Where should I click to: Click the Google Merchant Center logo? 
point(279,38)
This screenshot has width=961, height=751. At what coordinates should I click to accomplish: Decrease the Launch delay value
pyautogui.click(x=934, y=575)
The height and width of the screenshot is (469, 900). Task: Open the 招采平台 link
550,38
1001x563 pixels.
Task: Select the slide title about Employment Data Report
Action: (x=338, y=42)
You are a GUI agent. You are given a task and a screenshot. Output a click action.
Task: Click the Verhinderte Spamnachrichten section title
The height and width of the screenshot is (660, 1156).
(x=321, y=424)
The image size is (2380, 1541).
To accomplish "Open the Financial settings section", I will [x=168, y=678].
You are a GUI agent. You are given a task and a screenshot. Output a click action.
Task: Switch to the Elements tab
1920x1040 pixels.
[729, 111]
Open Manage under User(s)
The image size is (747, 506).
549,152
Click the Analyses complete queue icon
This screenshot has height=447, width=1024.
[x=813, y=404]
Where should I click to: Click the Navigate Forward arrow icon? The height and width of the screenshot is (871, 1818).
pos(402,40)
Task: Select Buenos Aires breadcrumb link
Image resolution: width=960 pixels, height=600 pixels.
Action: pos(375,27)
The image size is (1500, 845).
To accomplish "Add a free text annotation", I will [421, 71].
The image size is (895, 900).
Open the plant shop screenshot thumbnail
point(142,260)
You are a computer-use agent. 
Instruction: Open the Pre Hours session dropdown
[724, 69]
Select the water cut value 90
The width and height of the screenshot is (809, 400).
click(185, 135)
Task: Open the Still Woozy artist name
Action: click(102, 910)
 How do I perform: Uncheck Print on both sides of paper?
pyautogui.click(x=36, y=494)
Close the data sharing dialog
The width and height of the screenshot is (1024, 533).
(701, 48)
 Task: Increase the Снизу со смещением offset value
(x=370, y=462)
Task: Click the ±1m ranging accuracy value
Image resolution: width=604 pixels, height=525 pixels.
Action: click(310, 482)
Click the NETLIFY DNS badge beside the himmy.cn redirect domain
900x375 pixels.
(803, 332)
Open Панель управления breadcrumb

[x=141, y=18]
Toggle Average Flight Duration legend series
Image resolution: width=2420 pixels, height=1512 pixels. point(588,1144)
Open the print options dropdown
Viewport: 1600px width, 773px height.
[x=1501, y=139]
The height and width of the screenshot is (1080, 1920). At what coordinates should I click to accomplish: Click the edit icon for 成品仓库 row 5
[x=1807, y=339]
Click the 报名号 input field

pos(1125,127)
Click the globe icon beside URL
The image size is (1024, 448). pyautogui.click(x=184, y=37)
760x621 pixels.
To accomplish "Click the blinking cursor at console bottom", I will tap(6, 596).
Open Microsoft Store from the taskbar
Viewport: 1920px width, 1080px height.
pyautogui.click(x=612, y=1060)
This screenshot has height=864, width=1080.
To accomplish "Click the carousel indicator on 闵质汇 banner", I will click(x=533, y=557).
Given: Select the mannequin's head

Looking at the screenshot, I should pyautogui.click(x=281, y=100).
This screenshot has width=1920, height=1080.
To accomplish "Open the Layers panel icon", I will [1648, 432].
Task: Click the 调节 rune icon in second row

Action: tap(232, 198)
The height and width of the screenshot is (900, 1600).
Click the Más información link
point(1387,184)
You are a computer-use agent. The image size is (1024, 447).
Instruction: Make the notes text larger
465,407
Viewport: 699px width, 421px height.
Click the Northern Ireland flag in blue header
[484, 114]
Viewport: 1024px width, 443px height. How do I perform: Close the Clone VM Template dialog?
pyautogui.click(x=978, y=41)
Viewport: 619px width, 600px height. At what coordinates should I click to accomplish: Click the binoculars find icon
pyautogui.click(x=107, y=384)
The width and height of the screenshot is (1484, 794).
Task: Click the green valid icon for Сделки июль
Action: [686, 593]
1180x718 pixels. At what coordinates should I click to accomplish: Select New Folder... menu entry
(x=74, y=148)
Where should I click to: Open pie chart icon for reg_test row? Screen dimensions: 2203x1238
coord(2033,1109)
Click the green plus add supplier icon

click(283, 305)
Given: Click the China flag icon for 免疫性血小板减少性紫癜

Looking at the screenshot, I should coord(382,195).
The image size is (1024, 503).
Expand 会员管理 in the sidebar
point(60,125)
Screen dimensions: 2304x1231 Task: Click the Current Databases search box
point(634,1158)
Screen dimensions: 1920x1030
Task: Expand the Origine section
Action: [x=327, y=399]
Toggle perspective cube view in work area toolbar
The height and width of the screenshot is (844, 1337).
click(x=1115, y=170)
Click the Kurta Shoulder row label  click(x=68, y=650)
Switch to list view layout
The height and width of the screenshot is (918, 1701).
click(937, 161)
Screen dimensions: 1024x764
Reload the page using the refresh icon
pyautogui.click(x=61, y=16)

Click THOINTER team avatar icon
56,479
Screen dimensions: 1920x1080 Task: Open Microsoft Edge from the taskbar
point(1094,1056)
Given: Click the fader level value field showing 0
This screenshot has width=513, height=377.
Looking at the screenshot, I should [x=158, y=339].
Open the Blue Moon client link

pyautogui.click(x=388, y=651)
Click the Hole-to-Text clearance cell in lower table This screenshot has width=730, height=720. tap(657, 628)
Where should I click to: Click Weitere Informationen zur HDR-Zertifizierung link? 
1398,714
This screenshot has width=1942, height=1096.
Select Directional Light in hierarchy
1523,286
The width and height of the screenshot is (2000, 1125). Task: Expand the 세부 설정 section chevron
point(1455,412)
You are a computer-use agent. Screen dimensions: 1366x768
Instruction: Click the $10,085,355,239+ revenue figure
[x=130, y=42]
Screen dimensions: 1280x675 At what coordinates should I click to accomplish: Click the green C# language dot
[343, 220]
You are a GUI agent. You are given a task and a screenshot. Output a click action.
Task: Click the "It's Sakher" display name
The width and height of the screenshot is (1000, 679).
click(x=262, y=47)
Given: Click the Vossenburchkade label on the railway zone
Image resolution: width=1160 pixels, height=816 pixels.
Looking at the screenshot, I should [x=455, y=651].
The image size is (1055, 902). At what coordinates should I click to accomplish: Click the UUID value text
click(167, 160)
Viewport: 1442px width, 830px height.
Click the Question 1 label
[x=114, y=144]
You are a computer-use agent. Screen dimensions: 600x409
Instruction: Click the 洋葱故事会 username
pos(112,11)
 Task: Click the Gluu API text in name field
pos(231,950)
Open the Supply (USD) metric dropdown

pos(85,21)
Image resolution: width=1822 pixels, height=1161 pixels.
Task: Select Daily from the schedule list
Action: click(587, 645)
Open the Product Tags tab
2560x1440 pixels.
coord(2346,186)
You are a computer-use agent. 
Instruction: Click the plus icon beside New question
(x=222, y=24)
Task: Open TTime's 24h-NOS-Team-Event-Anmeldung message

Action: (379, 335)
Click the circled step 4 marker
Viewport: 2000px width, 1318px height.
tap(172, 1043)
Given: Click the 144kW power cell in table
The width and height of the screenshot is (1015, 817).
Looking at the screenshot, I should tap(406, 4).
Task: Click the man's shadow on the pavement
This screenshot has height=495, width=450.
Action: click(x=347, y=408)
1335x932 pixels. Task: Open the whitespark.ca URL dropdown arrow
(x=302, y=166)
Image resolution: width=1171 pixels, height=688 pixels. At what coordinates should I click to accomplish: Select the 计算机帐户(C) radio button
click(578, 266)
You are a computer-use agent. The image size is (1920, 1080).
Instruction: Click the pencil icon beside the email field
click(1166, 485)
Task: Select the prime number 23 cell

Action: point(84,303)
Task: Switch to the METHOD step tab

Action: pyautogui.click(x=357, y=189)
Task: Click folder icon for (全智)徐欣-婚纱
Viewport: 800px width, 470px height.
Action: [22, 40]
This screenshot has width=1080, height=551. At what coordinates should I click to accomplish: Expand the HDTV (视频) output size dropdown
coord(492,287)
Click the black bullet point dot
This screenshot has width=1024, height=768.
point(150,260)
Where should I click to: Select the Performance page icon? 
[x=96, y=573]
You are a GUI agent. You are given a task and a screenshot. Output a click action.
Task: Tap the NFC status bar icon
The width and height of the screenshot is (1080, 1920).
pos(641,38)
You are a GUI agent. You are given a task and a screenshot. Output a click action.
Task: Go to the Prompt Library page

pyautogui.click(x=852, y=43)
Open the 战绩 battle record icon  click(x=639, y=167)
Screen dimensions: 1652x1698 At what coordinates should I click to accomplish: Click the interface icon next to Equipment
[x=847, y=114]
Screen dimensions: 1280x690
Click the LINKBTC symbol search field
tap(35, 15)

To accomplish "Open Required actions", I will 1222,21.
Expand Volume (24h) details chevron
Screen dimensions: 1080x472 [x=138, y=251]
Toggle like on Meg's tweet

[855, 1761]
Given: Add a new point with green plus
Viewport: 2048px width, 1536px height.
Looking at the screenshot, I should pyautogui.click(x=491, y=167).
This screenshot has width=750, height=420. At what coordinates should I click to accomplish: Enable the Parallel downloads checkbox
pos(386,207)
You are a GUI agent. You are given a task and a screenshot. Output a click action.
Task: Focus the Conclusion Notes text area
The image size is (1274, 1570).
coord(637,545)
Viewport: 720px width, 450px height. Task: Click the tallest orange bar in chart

+-------+

Swap "Launch delay" for "Startup delay" in the records, from the first line up to and including the line with "Action: (x=338, y=42)", and give those lines again with nothing else changed.

Where should I click to: Click the Google Merchant Center logo? 
point(279,38)
This screenshot has width=961, height=751. At what coordinates should I click to accomplish: Decrease the Startup delay value
pyautogui.click(x=934, y=575)
The height and width of the screenshot is (469, 900). Task: Open the 招采平台 link
550,38
1001x563 pixels.
Task: Select the slide title about Employment Data Report
Action: (x=338, y=42)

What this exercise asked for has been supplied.